What needs to be done:
Beginning with the line that contains "Where should I", repeat each line exactly through the end of the listing below. Pictures stay out.

Supplied data:
_ _ _ _ _

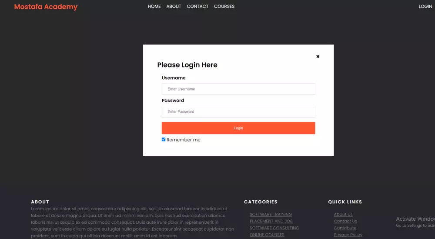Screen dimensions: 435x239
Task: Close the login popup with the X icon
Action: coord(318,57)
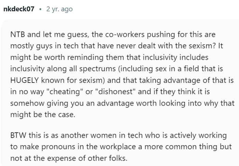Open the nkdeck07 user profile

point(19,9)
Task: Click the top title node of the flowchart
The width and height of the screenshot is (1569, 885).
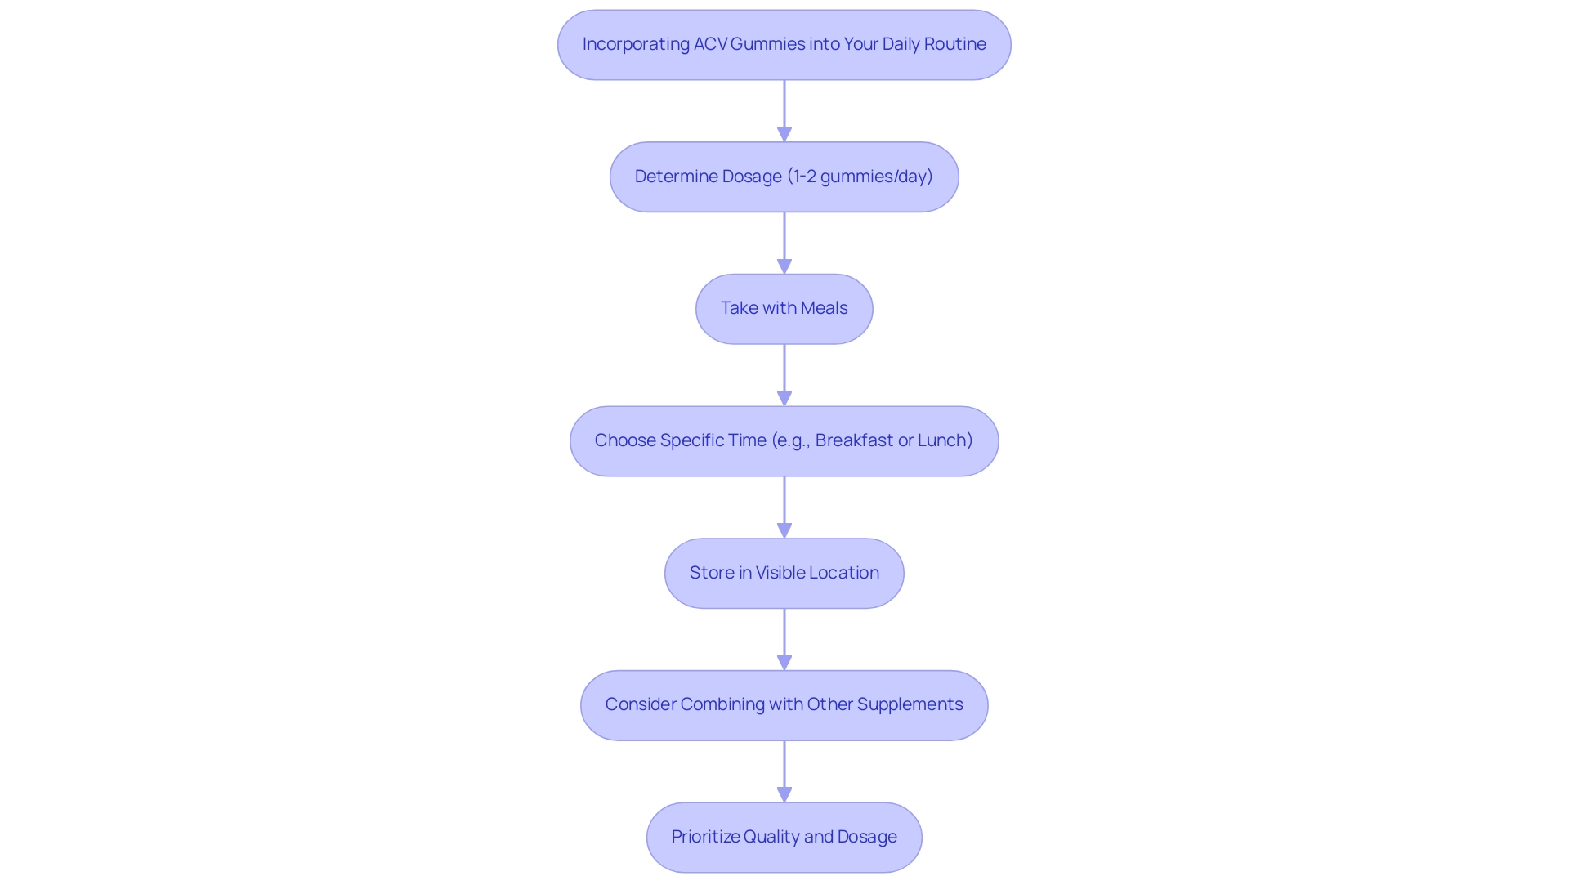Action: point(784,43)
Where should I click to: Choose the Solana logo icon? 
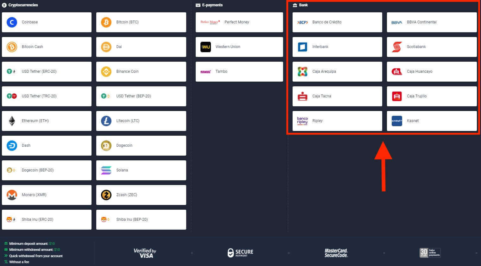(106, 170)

_ _ _ _ _

Task result:
Where should I click to: Choose the Solana logo icon? 
(106, 170)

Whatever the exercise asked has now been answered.